Defensores do Nudecon participam de revisão de teses sobre empréstimos consignados no TJMA

    Os defensores públicos do Núcleo de Defesa do Consumidor (Nudecon) da Defensoria Pública do Estado do Maranhão participaram do julgamento da revisão das teses fixadas no Incidente de Resolução de Demandas Repetitivas (IRDR), que trata de empréstimos consignados, no âmbito da Seção de Direito Privado do Tribunal de Justiça do Maranhão (TJMA).

    Em razão do lapso temporal e das mudanças nas relações socioeconômicas, o colegiado do TJMA decidiu revisar os precedentes estabelecidos sobre a matéria. Durante a sessão de julgamento, o defensor público Diego Oliveira, coordenador do Nudecon, fez sustentação oral apresentando a experiência concreta da DPE/MA no atendimento a consumidores vítimas de fraudes bancárias, especialmente idosos, aposentados e pensionistas.

    A manifestação técnica evidenciou que as demandas bancárias já representam mais de 50% dos atendimentos realizados pelo Nudecon, sendo a maior parte relacionada a fraudes envolvendo contratos de empréstimos não reconhecidos.

    Os defensores identificaram padrões recorrentes: ofertas enganosas de refinanciamento, promessas de redução de parcelas, ameaças falsas de suspensão do benefício previdenciário, envio de boletos ou chaves PIX falsas e comunicados fraudulentos. Tais práticas exploram a vulnerabilidade digital e informacional dos consumidores idosos.

    Durante a sustentação oral, Diego Oliveira manifestou posição contrária à proposta de revisão de algumas teses. Sobre a primeira, que estabelece critérios para reconhecimento da validade de contratação mediante comprovação de TED ou extrato bancário, a Defensoria argumentou que tal redação ignora o padrão de atuação dos fraudadores.

    "A simples comprovação de que houve depósito do valor na conta do consumidor não demonstra que ele efetivamente consentiu com a contratação do empréstimo e se beneficiou dos valores depositados. Pois, nos casos de fraude mediante golpes de engenharia social, o depósito do valor constitui justamente parte integrante da ação criminosa, que conta com posterior transferência do valor para os fraudadores, após o pagamento de boletos falsos. Sendo que essa prática nefasta só é possível diante da omissão deliberada de algumas instituições financeiras em fornecer mecanismos de segurança aptos a evitar essa ação de estelionatários", destacou o defensor na manifestação.

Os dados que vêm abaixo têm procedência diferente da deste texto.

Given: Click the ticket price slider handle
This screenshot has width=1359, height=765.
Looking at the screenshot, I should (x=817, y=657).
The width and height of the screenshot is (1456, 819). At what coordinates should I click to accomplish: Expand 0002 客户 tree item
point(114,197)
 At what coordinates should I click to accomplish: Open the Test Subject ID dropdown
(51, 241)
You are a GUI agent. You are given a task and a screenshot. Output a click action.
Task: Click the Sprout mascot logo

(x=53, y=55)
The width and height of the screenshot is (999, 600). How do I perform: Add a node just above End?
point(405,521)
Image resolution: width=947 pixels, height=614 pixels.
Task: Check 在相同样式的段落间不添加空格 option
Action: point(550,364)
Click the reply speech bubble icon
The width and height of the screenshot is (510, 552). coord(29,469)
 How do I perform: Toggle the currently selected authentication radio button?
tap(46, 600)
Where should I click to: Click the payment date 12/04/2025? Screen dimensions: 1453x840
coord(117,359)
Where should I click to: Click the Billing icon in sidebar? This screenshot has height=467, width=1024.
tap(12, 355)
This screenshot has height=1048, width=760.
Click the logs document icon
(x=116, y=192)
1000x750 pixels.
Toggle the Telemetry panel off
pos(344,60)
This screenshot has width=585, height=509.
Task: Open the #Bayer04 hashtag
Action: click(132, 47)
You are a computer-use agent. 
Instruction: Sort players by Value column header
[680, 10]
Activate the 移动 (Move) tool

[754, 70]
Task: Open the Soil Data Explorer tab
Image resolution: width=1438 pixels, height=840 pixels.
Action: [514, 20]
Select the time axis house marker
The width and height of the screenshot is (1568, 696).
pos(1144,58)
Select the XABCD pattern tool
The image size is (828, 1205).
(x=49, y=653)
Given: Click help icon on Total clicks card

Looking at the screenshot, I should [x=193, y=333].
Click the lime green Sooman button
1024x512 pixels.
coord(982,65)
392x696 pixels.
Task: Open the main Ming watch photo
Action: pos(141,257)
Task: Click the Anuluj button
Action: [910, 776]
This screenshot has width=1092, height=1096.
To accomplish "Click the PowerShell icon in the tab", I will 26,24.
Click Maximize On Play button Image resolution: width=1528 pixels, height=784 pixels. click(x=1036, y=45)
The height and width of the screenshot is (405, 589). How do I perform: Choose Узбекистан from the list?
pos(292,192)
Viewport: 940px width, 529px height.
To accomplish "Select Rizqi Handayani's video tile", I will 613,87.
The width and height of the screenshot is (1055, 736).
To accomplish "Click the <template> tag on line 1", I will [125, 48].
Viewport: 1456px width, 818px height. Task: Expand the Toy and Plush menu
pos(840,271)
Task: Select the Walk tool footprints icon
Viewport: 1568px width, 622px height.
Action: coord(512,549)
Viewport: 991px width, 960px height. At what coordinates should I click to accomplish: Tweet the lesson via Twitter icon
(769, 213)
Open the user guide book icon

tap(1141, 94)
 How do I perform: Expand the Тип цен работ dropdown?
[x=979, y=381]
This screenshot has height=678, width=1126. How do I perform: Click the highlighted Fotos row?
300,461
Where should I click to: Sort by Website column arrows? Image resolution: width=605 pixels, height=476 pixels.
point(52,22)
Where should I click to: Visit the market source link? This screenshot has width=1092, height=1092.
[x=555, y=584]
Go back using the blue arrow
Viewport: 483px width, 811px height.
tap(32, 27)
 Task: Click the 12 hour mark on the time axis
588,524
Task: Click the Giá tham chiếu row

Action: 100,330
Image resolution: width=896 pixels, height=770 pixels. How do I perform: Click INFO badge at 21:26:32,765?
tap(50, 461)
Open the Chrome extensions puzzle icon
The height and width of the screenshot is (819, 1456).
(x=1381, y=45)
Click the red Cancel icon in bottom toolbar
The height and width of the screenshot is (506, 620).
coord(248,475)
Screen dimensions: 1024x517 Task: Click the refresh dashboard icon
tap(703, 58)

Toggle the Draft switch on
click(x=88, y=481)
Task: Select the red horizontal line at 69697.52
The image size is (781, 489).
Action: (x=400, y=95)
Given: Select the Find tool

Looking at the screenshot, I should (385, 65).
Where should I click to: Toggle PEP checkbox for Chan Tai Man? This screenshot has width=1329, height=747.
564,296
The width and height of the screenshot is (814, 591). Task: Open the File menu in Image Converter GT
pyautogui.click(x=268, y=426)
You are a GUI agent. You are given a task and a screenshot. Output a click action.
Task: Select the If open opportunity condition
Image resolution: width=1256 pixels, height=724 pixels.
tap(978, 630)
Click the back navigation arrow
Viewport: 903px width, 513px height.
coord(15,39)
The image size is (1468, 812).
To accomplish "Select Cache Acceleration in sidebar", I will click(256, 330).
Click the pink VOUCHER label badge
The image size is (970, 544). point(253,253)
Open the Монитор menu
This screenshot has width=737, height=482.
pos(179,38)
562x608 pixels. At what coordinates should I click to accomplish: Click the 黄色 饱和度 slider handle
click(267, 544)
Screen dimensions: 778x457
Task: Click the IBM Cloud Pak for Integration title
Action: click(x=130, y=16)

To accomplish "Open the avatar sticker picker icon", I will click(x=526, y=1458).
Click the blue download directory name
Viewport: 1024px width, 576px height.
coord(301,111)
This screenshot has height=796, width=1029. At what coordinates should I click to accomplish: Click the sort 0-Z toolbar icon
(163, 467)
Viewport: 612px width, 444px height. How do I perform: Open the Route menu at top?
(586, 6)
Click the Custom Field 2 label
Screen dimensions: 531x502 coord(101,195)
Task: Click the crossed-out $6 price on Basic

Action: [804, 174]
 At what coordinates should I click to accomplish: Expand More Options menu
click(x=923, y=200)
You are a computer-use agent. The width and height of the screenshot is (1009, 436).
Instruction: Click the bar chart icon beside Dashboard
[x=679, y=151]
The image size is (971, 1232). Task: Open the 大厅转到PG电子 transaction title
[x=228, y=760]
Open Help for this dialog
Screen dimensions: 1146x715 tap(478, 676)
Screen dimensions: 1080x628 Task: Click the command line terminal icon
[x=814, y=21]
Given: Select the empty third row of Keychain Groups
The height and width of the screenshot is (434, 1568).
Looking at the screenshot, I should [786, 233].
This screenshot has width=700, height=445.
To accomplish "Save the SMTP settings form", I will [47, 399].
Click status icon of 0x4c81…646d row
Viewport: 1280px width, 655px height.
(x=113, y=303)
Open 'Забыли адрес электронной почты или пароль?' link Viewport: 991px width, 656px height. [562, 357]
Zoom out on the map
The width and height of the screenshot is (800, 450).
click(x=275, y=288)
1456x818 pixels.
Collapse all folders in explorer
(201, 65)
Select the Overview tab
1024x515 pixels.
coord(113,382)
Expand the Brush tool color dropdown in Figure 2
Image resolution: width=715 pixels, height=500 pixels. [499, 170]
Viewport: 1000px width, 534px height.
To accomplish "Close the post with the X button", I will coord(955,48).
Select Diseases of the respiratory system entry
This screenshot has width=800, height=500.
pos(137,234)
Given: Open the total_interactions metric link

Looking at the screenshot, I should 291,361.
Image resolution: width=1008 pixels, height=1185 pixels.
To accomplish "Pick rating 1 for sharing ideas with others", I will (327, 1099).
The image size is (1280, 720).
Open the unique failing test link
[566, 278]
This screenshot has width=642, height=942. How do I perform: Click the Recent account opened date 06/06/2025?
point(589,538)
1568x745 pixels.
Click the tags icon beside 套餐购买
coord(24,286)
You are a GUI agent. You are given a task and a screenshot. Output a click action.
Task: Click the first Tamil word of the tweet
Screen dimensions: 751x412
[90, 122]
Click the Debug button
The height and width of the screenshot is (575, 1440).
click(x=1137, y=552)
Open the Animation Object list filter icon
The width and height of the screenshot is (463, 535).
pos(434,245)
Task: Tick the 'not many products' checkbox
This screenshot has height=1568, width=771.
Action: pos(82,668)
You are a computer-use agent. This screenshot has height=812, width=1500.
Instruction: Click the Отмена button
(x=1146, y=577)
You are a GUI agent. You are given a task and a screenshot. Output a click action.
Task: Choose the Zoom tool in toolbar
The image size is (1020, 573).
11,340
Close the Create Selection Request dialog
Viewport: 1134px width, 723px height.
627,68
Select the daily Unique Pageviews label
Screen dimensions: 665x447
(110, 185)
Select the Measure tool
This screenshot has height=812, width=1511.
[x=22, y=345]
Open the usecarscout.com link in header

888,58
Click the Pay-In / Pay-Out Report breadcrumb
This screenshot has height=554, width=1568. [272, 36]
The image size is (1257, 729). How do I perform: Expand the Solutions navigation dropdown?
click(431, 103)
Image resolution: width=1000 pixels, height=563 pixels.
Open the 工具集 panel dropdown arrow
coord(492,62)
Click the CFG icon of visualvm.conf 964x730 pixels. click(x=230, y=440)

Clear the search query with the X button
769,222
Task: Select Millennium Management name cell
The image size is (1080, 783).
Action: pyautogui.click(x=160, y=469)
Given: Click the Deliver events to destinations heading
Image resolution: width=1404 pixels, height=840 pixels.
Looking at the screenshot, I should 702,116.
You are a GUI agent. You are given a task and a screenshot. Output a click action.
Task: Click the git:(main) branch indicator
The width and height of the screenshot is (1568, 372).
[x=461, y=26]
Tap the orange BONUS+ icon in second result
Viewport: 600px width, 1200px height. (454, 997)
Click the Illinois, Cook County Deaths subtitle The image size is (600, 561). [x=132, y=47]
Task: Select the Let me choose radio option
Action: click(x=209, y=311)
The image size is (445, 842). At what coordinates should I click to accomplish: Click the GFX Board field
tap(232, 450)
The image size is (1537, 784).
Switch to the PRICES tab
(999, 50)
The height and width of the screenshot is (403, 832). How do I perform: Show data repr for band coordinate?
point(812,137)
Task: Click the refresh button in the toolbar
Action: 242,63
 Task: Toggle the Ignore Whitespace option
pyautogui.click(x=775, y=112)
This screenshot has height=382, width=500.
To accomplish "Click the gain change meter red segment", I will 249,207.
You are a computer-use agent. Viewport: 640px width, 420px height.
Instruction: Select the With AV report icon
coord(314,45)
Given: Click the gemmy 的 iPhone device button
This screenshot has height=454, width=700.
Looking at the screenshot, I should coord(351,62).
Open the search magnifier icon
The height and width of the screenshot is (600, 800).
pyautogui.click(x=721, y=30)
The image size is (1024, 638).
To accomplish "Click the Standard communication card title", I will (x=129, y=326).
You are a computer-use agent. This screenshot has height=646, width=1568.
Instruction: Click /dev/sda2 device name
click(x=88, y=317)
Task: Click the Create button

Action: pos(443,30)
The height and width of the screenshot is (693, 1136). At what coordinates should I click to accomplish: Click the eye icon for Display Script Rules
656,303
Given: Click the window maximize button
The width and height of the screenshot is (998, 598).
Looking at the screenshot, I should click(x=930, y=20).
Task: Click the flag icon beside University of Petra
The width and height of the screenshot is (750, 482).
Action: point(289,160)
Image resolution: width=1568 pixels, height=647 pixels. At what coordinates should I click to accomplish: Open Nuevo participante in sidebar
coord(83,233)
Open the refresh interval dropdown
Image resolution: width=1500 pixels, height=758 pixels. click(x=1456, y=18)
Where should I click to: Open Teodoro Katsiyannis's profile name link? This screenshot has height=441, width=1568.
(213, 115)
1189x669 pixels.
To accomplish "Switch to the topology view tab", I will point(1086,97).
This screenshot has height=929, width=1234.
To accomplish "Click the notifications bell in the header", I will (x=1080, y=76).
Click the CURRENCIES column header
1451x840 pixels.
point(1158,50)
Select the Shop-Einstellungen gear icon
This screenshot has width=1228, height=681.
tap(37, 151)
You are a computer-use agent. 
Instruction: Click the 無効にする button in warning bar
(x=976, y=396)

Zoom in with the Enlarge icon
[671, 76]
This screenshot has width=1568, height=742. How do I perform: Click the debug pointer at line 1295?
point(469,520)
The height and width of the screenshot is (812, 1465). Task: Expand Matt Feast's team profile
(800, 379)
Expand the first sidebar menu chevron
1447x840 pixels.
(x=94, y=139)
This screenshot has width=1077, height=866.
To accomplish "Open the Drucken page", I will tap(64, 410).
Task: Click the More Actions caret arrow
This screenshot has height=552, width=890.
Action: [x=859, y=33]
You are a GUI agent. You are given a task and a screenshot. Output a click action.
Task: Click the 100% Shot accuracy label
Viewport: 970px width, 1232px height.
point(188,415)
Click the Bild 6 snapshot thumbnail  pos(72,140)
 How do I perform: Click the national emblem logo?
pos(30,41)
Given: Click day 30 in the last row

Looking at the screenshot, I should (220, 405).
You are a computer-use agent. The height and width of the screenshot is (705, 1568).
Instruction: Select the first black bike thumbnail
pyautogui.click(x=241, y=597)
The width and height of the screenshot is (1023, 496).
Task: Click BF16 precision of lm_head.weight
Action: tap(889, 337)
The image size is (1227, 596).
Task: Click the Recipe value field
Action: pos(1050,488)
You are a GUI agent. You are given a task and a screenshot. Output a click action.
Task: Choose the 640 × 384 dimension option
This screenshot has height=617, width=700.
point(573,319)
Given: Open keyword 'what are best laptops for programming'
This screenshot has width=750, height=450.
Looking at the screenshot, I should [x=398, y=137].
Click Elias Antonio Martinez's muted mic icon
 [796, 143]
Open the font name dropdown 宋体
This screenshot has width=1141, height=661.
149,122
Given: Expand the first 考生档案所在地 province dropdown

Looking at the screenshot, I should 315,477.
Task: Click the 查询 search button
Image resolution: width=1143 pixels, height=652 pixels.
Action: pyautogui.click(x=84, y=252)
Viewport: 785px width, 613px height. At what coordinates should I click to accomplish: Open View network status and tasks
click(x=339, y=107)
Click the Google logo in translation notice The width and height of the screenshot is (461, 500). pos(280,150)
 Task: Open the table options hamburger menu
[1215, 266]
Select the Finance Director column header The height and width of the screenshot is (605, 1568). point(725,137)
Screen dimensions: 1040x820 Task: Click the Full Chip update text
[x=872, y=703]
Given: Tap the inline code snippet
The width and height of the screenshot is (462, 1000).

    Quanto à exigência de apresentação de seis extratos bancários como requisito para processamento de ações anulatórios de empréstimo, a Defensoria manifestou que tal exigência é excessiva e onera desproporcionalmente o consumidor hipervulnerável, considerando que cada extrato tem custo médio de R$ 5,20.

    A Defensoria também defendeu que, nos casos de empréstimos fraudulentos, o dano moral deve ser presumido, conforme jurisprudência do Superior Tribunal de Justiça, e que as fraudes em consignados configuram fortuito interno, integrando o risco da atividade bancária.

    "Proteger o consumidor idoso nesse cenário não é ampliar indevidamente a responsabilidade civil; é apenas impedir que a fraude sistêmica se normalize como método tolerado de circulação do crédito consignado", concluiu a defesa apresentada pela Defensoria Pública.

    Ao final da sessão, o processo foi remetido para a próxima pauta de julgamento, onde a discussão sobre a revisão das teses terá continuidade. A decisão do colegiado definirá os novos parâmetros jurídicos para análise de demandas envolvendo empréstimos consignados fraudulentos no âmbito do Tribunal de Justiça do Maranhão.